▸ **Vorliegender Textauszug**
────────────────

Alternative Medien berichten bewusst zerstörerisch

Verschwörungstheoretiker glauben nicht an Zufälle. Sie behaupten, dass hinter den Kulissen eine kleine Elite die Fäden zieht. Und dass sich diese Eliten gegen das Volk, gegen die einfachen Menschen, verschworen haben. Dass es immer wieder Berichte über Machtmissbrauch und Fehlverhalten von Politikern und Mächtigen gibt, spielt ihnen dabei in die Hände. Medien, die solche Theorien verbreiten, sind dabei alles andere als naiv. Plattformen wie "Russia Today Deutschland" oder das rechte Magazin "Compact" betreiben gezielte Propaganda. Simone Rafael von der Amadeu-Antonio-Stiftung beobachtet: "'Alternative Medien' befinden sich nach eigener Darstellung in einem 'Info-Krieg' gegen die demokratischen Parteien und die parlamentarische Demokratie. Sie streuen Unsicherheiten, um den Systemsturz herbeizuführen."

Simone Rafael von der Amadeu-Antonio-Stiftung: Geschlossenes Weltbild bei Anhängern von VerschwörungstheorienBild: Amadeu Antonio Stiftung

Und an Unsicherheiten gibt es derzeit ohnehin keinen Mangel. Die Pandemie verängstigt die Menschen. Zumal sie erleben müssen, dass sich auch die politisch Verantwortlichen mühsam durch die Krise tasten. Für die Bundestagsabgeordnete Susann Rüthrich von den mitregierenden Sozialdemokraten ist es daher zentral, diese Unsicherheit ernstzunehmen: "Wir müssen die Entscheidungen öffentlich diskutieren und transparent machen. Man muss mit offenen Karten spielen. In der ersten Phase der Krise hat das gut geklappt. Jetzt in der zweiten Phase dürfen wir die Debatten nicht abwürgen."

Die Politikerin registriert, wie der Druck wächst, je länger die Bürger auf ihren eingespielten Alltag verzichten müssen. Selbst Befürworter von Kontakt- und Ausgangssperren werden durch die langanhaltende Unsicherheit empfänglicher für populistische oder verschwörungstheoretische Inhalte.

Besonders dankbar greifen Verschwörungstheoretiker deswegen prominente Stimmen auf, die sich an Spekulationen beteiligen. In Deutschland hatte gerade erst der berühmte Musiker Xavier Naidoo für Schlagzeilen gesorgt. In einem Video fabuliert er unter Tränen über den Start einer weltweiten Befreiungsaktion. Demnach habe US-Präsident Donald Trump nur deswegen Corona-Ausgangssperren verhängt und ein großes Lazarettschiff nach New York geschickt, um hinter den Kulissen massenhaft entführte und missbrauchte Kinder aus unterirdischen Tunnelsystemen zu befreien. Dass noch nicht mehr über die Operation bekannt ist, hat natürlich einen einfachen wie plausiblen Grund: ist ja geheim. Dank des Bekanntheitsgrades eines Musikers wie Xavier Naidoo schaffen es solche Erzählungen, aus den Verschwörungszirkeln in die Welt der Normalos hinüberzuschwappen.

────────────────

▸ **Gegebene Daten**

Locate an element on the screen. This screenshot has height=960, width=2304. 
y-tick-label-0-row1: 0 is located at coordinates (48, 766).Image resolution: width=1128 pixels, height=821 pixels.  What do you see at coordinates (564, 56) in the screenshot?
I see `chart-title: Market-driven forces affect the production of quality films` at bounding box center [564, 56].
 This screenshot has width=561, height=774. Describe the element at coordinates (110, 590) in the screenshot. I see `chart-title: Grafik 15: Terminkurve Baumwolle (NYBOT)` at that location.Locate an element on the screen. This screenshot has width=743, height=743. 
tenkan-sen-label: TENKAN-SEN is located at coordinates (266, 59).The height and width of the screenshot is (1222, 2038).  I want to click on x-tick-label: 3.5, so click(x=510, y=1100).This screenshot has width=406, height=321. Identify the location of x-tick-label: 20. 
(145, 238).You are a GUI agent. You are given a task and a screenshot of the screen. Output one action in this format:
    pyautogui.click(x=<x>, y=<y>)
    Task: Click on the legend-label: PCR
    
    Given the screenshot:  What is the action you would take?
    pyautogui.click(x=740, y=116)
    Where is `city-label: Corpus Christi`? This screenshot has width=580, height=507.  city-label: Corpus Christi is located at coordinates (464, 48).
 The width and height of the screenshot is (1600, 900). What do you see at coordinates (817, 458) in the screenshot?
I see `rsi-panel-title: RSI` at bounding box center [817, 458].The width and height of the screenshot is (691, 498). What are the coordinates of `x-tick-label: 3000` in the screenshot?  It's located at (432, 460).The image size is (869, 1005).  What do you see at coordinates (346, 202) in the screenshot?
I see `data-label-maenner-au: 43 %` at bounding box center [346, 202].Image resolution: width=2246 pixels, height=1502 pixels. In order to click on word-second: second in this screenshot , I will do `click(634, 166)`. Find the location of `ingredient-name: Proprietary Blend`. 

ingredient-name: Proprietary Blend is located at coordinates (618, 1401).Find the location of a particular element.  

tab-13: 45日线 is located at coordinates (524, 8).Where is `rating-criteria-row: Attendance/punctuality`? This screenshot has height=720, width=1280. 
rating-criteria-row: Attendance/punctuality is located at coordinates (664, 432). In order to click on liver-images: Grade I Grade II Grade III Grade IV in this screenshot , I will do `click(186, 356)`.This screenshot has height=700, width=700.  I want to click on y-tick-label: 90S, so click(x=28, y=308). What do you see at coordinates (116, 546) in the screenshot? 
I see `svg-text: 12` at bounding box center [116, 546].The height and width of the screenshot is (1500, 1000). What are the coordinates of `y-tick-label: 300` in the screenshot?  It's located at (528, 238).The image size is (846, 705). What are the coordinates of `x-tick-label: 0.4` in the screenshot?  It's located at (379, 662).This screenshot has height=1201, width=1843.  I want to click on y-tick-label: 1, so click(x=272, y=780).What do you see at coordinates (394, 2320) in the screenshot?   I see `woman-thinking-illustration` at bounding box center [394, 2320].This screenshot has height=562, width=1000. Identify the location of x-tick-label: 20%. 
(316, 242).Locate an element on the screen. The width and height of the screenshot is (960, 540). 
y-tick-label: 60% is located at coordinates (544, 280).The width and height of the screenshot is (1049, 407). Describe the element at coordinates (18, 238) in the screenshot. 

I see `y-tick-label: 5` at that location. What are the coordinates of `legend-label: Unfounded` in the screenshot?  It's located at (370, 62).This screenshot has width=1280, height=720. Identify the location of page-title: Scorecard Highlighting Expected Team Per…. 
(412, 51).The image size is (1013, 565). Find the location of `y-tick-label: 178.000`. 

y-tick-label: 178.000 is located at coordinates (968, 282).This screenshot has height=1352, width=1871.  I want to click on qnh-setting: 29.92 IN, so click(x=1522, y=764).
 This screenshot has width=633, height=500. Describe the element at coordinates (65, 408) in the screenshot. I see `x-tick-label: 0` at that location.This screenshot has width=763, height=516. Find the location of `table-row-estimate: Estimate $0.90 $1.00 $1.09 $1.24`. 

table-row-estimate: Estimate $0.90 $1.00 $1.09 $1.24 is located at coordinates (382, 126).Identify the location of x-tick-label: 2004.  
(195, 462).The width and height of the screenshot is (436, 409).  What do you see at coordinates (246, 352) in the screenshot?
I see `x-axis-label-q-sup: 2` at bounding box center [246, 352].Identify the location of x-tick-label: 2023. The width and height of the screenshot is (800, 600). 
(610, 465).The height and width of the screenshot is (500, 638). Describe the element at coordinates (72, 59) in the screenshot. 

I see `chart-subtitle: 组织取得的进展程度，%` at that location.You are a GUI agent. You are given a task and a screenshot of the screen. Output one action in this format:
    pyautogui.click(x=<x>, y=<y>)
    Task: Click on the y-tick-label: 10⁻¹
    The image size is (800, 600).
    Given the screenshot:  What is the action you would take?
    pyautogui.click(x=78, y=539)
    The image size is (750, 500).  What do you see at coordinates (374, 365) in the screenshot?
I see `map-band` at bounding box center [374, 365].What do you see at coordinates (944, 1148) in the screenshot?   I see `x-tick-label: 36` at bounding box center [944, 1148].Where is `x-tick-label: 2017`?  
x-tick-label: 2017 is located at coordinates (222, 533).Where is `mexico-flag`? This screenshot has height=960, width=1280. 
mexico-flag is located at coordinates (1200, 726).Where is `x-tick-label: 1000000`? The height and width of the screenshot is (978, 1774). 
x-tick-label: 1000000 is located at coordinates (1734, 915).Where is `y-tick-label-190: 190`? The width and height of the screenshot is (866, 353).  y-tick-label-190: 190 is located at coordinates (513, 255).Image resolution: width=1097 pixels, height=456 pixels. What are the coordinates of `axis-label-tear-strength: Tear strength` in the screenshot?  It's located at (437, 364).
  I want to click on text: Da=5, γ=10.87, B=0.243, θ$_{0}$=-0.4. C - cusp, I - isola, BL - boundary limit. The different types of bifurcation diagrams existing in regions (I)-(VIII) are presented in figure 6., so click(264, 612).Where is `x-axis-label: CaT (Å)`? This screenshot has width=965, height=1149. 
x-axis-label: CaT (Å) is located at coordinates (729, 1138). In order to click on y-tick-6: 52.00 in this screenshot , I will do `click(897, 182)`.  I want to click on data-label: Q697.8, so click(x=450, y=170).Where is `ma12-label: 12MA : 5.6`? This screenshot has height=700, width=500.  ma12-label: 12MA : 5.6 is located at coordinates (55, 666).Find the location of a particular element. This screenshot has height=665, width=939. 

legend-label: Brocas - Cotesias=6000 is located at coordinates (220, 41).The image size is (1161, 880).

────────────────

▸ **Aufgabenstellung**
1. Für welche Stiftung ist Simone Rafael laut dem Text über Verschwörungstheorien tätig?
2. Schreibe den Text über Verschwörungstheorien und alternative Medien im Anschluss an seinen letzten Satz weiter.

▸ **Lösungen**
1. Für die Amadeu-Antonio-Stiftung.

2.
Verschwörungstheorien und rechte Gewalt

Wie gefährlich sind Verschwörungstheorien für die Gesellschaft? Der Kommunikationswissenschaftler Thorsten Quandt warnt in seiner Studie: "Die Alternativmedien können durch die Konstruktion einer widersprüchlichen, bedrohlichen und misstrauischen Weltansicht, die jede 'offizielle' Aussage in Frage stellt, zur öffentlichen Verwirrung beitragen". Experten beobachten vor allem mit Sorge, dass Verschwörungstheorien ein wichtiger Baustein im Weltbild rechter Gewalttäter seien: "Gerade bei Anhängern von Verschwörungstheorien stoßen wir auf ein geschlossenes Weltbild mit einem großen Handlungszwang: Die Menschen sehen sich als einzige Personen, die den Untergang aufhalten können", warnt Simone Rafael von der Amadeu-Antonio-Stiftung.

Irregeleitet bis zum Mord: Stephan E. steht im Verdacht, aus Hass den CDU-Politiker Walter Lübcke erschossen zu habenBild: picture-alliance/dpa/U. Deck

Je länger die Corona-Pandemie die Gesellschaft im Griff hat, umso mehr könnten sich Verschwörungstheoretiker radikalisieren. Das befürchtet auch die Vizepräsidentin des Bundestages, Petra Pau, von der Linkspartei. Für sie ist das Problem kein virtuelles, sondern sehr real: "Kommunalpolitiker waren in den letzten Jahren besonders rechten Bedrohungen ausgesetzt. Ich sehe die Gefahr, wenn die Kommunen durch Corona unter Druck geraten und bestimmte Leistungen kürzen, dass die Menschen dann nach Schuldigen suchen. Das könnten die Hetzer nutzen."

Wie ernstzunehmen diese Gefahr ist, zeigt der Mord an dem Kasseler Regierungspräsidenten Walter Lübcke (CDU). Ein Rechtsextremist hatte ihn 2019 erschossen. Das Motiv: Hass auf seine flüchtlingsfreundliche Politik.